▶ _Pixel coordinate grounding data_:
____
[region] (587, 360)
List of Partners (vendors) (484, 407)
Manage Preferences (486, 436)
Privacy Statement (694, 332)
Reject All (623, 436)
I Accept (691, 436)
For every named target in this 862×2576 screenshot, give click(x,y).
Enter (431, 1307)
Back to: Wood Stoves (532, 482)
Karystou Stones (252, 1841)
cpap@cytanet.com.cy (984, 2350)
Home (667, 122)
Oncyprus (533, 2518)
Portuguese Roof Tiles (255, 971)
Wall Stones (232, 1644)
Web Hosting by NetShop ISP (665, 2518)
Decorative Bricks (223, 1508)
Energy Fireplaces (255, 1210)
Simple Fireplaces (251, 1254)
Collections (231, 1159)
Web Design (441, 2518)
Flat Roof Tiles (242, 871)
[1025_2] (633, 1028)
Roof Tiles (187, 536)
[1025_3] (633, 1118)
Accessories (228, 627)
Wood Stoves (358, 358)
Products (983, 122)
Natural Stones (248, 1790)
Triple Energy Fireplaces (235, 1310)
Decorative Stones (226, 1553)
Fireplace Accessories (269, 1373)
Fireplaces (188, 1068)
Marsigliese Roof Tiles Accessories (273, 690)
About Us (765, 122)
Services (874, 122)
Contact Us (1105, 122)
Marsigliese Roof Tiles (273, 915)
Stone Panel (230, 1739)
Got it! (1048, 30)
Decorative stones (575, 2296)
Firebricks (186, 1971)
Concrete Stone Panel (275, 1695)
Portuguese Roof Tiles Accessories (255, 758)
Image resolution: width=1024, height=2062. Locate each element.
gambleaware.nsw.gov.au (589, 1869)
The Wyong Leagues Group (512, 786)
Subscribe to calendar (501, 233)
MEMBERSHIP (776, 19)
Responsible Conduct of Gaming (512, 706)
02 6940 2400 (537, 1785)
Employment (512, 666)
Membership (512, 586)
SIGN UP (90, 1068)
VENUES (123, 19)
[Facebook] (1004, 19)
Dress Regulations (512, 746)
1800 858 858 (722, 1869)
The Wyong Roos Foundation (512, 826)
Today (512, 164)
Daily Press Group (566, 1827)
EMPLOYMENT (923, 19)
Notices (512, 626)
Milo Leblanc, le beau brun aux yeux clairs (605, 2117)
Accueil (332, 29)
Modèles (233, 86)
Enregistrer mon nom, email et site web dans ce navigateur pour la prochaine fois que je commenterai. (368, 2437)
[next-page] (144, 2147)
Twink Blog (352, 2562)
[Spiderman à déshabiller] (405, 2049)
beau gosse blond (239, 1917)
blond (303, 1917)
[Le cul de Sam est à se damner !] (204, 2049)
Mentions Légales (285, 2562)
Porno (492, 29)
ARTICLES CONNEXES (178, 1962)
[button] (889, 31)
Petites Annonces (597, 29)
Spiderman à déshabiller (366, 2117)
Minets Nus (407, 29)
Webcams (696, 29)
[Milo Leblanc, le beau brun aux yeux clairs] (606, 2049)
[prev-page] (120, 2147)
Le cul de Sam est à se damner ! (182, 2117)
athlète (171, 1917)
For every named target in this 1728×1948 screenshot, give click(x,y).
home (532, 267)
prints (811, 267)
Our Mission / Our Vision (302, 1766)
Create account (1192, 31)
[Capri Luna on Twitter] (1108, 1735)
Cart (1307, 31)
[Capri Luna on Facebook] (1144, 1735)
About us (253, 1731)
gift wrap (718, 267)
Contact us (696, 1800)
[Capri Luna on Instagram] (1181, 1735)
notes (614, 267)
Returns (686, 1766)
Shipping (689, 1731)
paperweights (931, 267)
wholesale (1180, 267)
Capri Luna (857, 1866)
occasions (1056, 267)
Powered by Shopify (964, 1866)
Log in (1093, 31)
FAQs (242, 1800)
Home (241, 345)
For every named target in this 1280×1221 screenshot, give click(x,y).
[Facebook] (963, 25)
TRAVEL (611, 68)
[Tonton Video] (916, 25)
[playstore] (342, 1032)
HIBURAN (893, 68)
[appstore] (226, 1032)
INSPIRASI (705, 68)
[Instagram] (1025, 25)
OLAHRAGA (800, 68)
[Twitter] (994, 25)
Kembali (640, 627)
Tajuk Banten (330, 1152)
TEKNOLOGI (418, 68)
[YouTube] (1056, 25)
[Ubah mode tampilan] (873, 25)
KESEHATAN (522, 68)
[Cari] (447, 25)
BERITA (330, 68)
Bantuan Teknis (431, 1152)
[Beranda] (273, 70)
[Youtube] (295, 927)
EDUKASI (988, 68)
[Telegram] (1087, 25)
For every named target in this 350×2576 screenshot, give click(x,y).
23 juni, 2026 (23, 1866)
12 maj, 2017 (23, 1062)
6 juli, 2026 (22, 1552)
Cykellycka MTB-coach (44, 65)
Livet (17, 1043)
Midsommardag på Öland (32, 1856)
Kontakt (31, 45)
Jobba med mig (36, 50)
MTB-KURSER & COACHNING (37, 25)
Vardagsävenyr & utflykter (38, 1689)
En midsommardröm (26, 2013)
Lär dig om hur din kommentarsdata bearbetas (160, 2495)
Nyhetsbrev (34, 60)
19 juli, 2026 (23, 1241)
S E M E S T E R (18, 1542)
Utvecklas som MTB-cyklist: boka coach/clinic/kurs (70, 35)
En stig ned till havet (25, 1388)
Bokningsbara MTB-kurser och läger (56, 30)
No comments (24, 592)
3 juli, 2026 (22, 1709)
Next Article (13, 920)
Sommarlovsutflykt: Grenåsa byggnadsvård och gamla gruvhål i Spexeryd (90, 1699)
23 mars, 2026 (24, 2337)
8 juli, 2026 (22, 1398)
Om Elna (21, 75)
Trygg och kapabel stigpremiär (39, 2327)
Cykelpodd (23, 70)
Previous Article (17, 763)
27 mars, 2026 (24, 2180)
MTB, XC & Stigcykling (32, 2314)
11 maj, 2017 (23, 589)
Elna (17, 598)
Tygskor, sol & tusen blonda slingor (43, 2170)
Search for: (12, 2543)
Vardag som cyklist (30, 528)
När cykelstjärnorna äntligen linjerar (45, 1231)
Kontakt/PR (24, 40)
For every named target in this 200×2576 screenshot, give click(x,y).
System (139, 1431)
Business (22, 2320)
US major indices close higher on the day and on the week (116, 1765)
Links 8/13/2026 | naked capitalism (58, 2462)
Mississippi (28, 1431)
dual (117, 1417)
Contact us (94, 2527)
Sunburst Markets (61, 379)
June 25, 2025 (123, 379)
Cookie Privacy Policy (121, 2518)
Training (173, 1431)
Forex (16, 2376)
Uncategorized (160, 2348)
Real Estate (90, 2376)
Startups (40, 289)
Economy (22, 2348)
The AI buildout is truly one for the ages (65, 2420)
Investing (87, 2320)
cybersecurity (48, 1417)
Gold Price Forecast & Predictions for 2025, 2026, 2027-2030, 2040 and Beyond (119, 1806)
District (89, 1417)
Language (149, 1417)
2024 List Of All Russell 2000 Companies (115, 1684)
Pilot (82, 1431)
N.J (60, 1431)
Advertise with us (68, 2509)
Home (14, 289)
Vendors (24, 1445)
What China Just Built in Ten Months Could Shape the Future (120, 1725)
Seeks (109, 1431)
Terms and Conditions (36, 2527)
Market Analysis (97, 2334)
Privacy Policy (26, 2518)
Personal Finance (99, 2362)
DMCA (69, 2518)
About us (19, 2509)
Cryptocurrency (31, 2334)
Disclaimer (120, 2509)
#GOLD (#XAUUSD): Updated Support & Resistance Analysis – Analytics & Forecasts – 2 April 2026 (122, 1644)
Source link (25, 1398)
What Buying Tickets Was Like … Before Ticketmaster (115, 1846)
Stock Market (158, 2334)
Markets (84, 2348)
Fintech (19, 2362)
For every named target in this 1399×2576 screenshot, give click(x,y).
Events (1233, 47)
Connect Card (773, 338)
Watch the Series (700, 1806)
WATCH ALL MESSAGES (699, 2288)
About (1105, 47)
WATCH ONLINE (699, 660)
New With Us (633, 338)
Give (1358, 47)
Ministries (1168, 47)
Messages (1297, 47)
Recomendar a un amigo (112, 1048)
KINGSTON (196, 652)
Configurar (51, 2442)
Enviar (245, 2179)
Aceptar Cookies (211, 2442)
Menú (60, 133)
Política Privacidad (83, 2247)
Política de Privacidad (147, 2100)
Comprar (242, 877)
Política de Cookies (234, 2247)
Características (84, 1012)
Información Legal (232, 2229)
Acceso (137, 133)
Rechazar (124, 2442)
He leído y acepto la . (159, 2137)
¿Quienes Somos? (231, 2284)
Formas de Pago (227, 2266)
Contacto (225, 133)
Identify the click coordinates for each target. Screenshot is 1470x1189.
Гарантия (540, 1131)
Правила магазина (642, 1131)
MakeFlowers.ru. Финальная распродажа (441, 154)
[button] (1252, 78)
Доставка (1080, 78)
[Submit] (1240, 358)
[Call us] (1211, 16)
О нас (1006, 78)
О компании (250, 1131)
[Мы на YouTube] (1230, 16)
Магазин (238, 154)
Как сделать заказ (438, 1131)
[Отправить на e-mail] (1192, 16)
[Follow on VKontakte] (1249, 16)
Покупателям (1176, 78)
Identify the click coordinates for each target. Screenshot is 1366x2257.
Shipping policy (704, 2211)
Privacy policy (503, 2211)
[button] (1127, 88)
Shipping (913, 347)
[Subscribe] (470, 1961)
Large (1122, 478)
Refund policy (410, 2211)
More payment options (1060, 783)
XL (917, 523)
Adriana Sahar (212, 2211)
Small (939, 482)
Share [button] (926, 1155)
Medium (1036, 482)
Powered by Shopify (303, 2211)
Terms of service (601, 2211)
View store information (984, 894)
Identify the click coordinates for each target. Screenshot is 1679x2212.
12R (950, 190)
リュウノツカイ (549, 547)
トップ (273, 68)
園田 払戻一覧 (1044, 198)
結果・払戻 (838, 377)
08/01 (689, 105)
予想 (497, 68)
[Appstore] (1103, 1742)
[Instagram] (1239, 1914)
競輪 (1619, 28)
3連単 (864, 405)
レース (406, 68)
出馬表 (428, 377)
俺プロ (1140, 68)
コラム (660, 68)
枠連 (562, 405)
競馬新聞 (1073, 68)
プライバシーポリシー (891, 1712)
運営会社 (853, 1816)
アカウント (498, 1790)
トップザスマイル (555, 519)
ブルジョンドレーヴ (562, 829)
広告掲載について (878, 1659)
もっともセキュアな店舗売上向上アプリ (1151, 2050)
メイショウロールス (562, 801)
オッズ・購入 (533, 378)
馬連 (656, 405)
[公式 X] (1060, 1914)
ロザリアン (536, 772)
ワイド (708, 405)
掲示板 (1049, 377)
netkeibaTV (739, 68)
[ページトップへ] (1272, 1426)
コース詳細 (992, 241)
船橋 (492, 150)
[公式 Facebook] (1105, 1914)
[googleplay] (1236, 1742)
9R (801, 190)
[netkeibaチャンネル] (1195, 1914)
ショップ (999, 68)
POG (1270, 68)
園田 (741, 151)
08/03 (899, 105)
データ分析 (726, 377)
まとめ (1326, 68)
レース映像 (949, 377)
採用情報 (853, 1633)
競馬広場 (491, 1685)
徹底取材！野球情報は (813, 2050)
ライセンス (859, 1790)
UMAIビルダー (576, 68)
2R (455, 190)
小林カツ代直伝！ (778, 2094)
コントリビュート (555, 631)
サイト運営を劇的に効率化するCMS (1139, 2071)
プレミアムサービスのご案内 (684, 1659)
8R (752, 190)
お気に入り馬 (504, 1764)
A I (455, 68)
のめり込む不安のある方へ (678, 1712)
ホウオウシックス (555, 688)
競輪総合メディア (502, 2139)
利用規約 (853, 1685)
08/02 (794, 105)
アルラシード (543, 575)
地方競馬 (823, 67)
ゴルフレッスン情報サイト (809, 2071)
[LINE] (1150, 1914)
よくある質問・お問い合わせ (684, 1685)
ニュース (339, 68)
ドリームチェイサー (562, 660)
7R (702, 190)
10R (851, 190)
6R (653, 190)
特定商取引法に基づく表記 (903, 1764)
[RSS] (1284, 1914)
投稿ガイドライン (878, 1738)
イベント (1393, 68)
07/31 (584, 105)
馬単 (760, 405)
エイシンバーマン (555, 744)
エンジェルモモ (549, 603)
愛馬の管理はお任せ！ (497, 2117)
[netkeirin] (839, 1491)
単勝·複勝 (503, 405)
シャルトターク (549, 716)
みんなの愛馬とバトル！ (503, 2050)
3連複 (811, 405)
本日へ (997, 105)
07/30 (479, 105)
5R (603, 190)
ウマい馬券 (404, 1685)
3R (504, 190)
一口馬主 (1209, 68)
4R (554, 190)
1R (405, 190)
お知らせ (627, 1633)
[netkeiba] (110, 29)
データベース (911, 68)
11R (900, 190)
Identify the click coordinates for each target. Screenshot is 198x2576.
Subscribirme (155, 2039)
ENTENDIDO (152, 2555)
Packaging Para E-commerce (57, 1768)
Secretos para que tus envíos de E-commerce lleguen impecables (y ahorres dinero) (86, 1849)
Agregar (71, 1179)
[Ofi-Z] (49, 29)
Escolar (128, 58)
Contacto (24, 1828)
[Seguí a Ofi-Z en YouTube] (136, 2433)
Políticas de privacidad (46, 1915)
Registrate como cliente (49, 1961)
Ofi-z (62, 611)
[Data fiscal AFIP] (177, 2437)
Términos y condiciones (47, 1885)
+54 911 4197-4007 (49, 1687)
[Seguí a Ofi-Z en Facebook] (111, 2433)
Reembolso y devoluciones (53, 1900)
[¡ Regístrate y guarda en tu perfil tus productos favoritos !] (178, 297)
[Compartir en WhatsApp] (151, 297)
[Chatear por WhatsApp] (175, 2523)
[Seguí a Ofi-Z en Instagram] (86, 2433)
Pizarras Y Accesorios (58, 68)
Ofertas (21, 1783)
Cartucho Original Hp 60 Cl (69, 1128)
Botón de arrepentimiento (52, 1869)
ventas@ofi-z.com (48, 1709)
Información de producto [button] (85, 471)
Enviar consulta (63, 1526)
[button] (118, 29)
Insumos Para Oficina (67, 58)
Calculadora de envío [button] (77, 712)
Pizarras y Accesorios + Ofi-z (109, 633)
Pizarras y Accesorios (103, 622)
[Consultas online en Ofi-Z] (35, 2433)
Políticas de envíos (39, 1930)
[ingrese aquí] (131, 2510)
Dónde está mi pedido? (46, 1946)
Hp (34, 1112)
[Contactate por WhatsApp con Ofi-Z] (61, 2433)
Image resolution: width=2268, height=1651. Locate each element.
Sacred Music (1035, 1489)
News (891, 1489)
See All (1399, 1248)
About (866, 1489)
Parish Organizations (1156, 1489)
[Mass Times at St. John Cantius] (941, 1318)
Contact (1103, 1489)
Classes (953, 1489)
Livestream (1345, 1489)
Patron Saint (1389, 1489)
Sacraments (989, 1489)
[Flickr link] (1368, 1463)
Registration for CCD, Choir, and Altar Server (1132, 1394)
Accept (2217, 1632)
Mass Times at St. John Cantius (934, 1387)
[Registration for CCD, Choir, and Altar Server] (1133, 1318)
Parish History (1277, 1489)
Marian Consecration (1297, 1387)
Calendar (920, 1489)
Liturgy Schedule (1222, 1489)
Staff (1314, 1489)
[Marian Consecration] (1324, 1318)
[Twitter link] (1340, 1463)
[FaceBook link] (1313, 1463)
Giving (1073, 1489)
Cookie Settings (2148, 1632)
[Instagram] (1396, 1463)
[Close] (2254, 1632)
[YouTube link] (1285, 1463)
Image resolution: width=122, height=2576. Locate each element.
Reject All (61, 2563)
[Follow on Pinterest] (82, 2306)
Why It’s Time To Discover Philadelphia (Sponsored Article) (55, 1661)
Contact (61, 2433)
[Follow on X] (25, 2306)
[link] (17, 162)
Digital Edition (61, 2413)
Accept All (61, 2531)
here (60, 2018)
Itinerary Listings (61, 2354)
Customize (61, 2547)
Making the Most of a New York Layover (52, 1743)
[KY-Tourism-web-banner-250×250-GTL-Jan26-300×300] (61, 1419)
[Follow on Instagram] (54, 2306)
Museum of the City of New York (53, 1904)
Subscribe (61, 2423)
____
▶ _WHAT YOU WILL DO_: Please return only the lines above, starting at the line that has "About (1105, 47)" and ending at the line that has "[Мы на YouTube] (1230, 16)", keeping both and leaving each one unchanged.

▶ _TASK RESULT_:
About (1105, 47)
WATCH ONLINE (699, 660)
New With Us (633, 338)
Give (1358, 47)
Ministries (1168, 47)
Messages (1297, 47)
Recomendar a un amigo (112, 1048)
KINGSTON (196, 652)
Configurar (51, 2442)
Enviar (245, 2179)
Aceptar Cookies (211, 2442)
Menú (60, 133)
Política Privacidad (83, 2247)
Política de Privacidad (147, 2100)
Comprar (242, 877)
Política de Cookies (234, 2247)
Características (84, 1012)
Información Legal (232, 2229)
Acceso (137, 133)
Rechazar (124, 2442)
He leído y acepto la . (159, 2137)
¿Quienes Somos? (231, 2284)
Formas de Pago (227, 2266)
Contacto (225, 133)
Identify the click coordinates for each target. Screenshot is 1470x1189.
Гарантия (540, 1131)
Правила магазина (642, 1131)
MakeFlowers.ru. Финальная распродажа (441, 154)
[button] (1252, 78)
Доставка (1080, 78)
[Submit] (1240, 358)
[Call us] (1211, 16)
О нас (1006, 78)
О компании (250, 1131)
[Мы на YouTube] (1230, 16)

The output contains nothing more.